Question

Find the point on the X-axis which is equidistant from (2, –5) and (–2, 9).
please answer fast friends

Answer

**step1** Understanding the Problem

The problem asks us to locate a specific point on the X-axis. A characteristic of any point on the X-axis is that its vertical position (y-coordinate) is always zero. Therefore, the point we are looking for can be represented as (x, 0), where 'x' is an unknown value we need to determine.

**step2** Understanding Equidistance

We are told that this point (x, 0) is "equidistant" from two other given points: Point A (2, -5) and Point B (-2, 9). Equidistant means that the distance from our unknown point (x, 0) to Point A is exactly the same as the distance from our unknown point (x, 0) to Point B.

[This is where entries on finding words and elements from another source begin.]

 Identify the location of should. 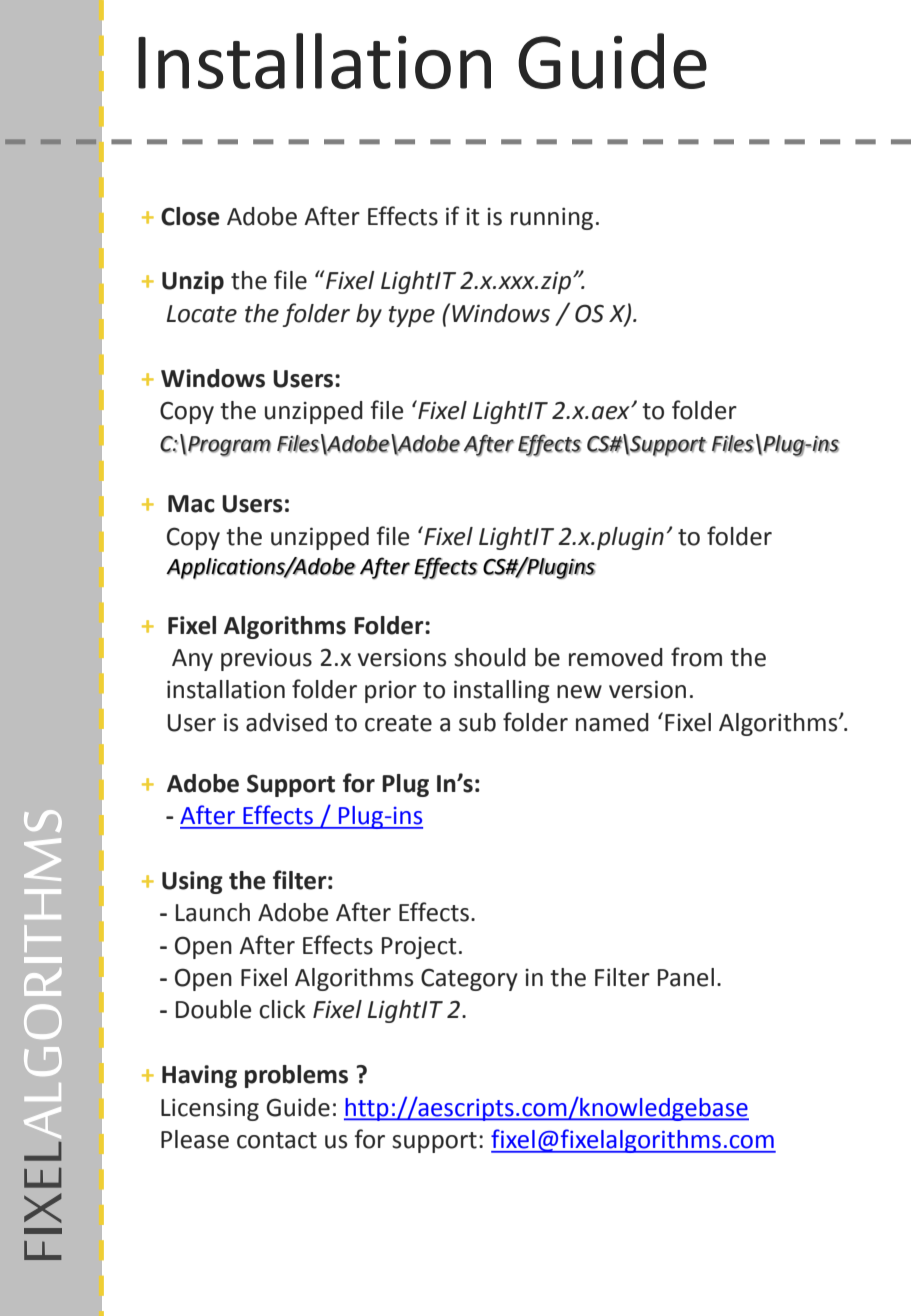
(490, 657).
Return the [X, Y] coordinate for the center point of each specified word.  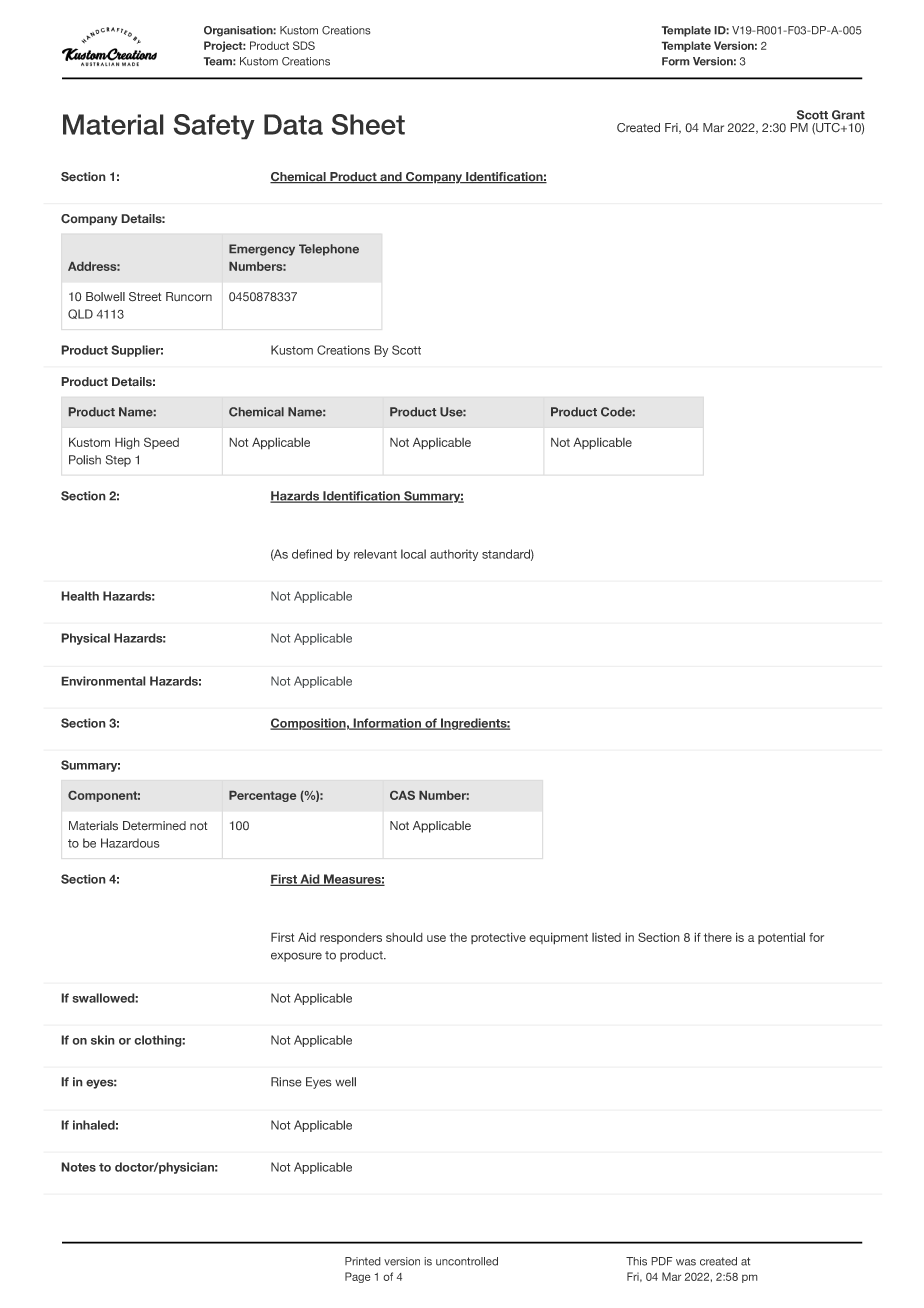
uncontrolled [467, 1261]
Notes [78, 1167]
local [413, 554]
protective [498, 938]
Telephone [329, 250]
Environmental [103, 681]
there [718, 937]
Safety [214, 127]
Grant [848, 115]
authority [454, 555]
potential [781, 938]
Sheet [368, 124]
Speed [161, 443]
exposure [296, 957]
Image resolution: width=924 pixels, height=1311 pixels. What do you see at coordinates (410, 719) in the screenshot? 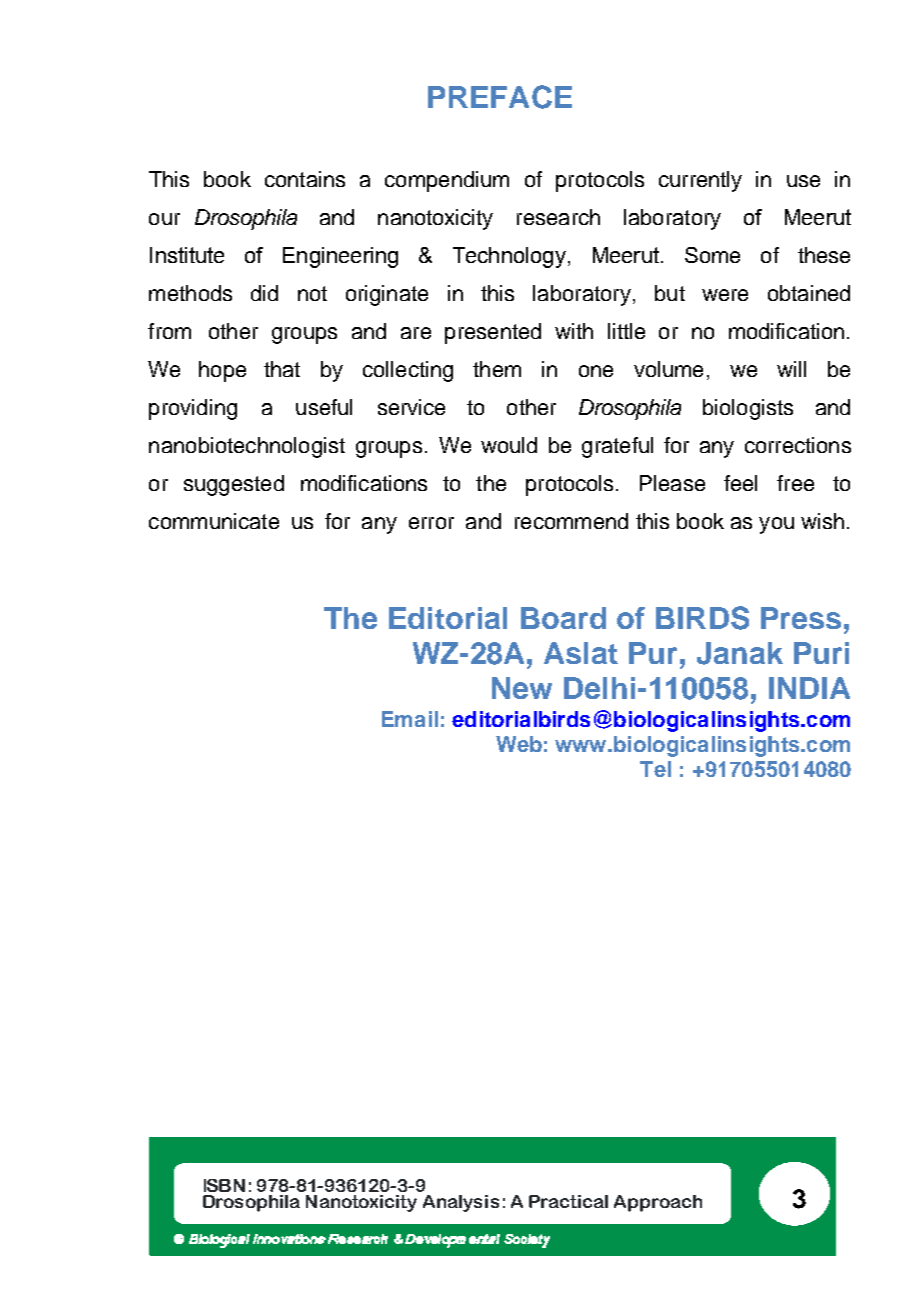
I see `Email` at bounding box center [410, 719].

**step3** Calculating the Square of the Distance

To find the distance between two points, we use a specific rule that involves their coordinates. For points (x1, y1) and (x2, y2), the square of the distance between them is found by calculating: $$(x_2 - x_1)^2 + (y_2 - y_1)^2$$. Using the square of the distance helps us avoid working with square roots until the very end, making calculations simpler.

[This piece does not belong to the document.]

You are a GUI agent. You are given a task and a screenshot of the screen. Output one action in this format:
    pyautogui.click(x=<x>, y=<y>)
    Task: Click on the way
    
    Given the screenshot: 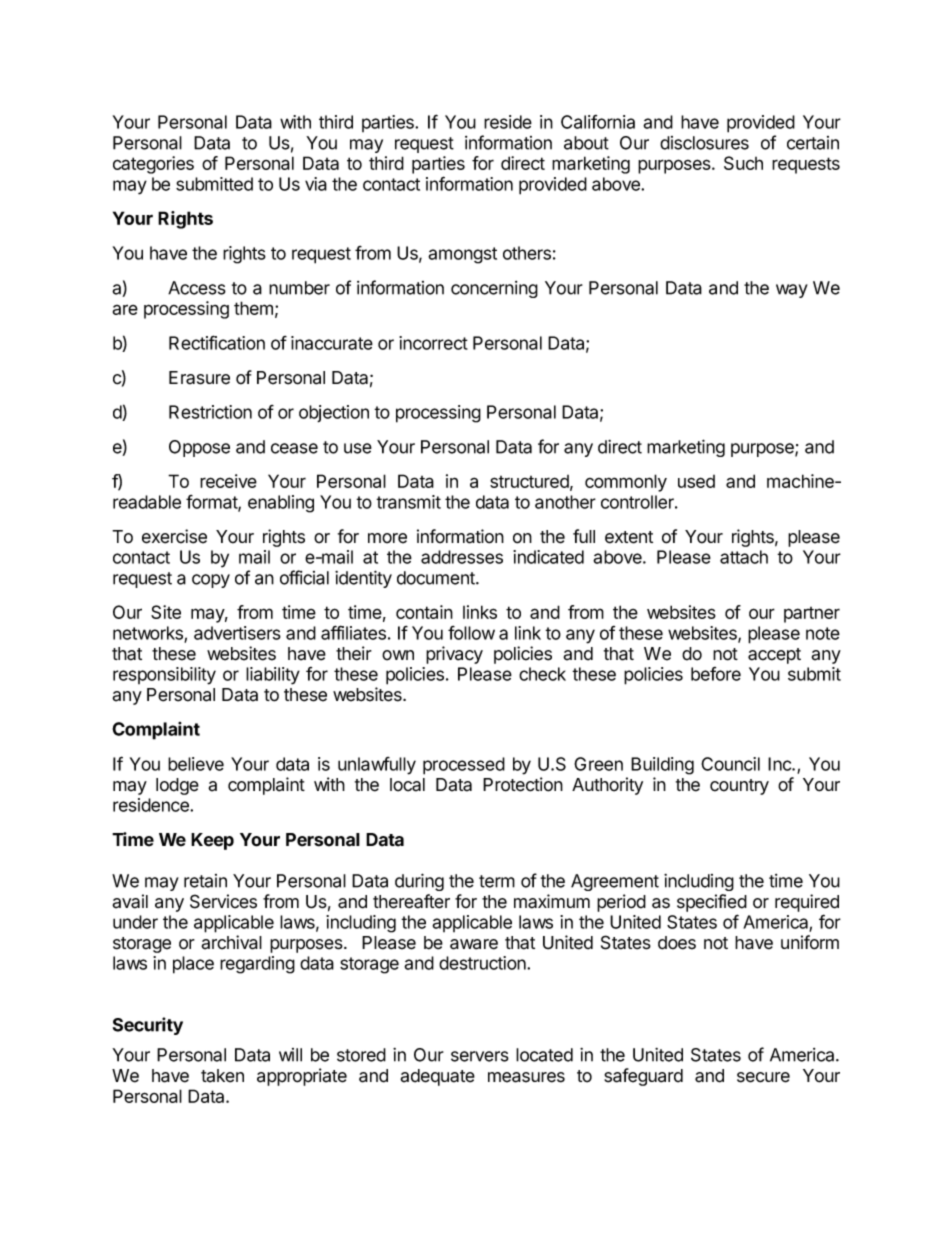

First, let's calculate the square of the distance from our point P(x, 0) to Point A(2, -5):
$$PA^2 = (x - 2)^2 + (0 - (-5))^2$$
$$PA^2 = (x - 2)^2 + (0 + 5)^2$$
$$PA^2 = (x - 2)^2 + 5^2$$
$$PA^2 = (x - 2)^2 + 25$$

Next, let's calculate the square of the distance from our point P(x, 0) to Point B(-2, 9):
$$PB^2 = (x - (-2))^2 + (0 - 9)^2$$
$$PB^2 = (x + 2)^2 + (-9)^2$$
$$PB^2 = (x + 2)^2 + 81$$

**step4** Setting Up the Equality

Since the point P(x, 0) is equidistant from A and B, the square of the distance from P to A must be equal to the square of the distance from P to B.
So, we set up the equation:
$$PA^2 = PB^2$$
$$(x - 2)^2 + 25 = (x + 2)^2 + 81$$

**step5** Expanding and Simplifying the Equation

Now, we need to expand the terms $$(x - 2)^2$$ and $$(x + 2)^2$$.
For $$(x - 2)^2$$, we multiply $$(x - 2)$$ by $$(x - 2)$$:
$$(x - 2)(x - 2) = x \times x - x \times 2 - 2 \times x + 2 \times 2 = x^2 - 2x - 2x + 4 = x^2 - 4x + 4$$

For $$(x + 2)^2$$, we multiply $$(x + 2)$$ by $$(x + 2)$$
$$(x + 2)(x + 2) = x \times x + x \times 2 + 2 \times x + 2 \times 2 = x^2 + 2x + 2x + 4 = x^2 + 4x + 4$$

Substitute these expanded forms back into our equality:
$$(x^2 - 4x + 4) + 25 = (x^2 + 4x + 4) + 81$$
Combine the constant numbers on each side:
$$x^2 - 4x + 29 = x^2 + 4x + 85$$

**step6** Solving for the Unknown x

To find the value of 'x', we first notice that $$x^2$$ appears on both sides of the equation. We can subtract $$x^2$$ from both sides, which simplifies the equation significantly:
$$-4x + 29 = 4x + 85$$

Now, we want to gather all terms involving 'x' on one side and all constant numbers on the other side. Let's add $$4x$$ to both sides of the equation:
$$29 = 4x + 4x + 85$$
$$29 = 8x + 85$$

Next, to isolate the term with 'x', we subtract 85 from both sides of the equation:
$$29 - 85 = 8x$$
$$-56 = 8x$$

Finally, to find the value of 'x', we divide -56 by 8:
$$x = \frac{-56}{8}$$
$$x = -7$$

**step7** Stating the Final Point

We found that the x-coordinate of the point on the X-axis is -7. Since any point on the X-axis has a y-coordinate of 0, the point that is equidistant from (2, -5) and (-2, 9) is (-7, 0).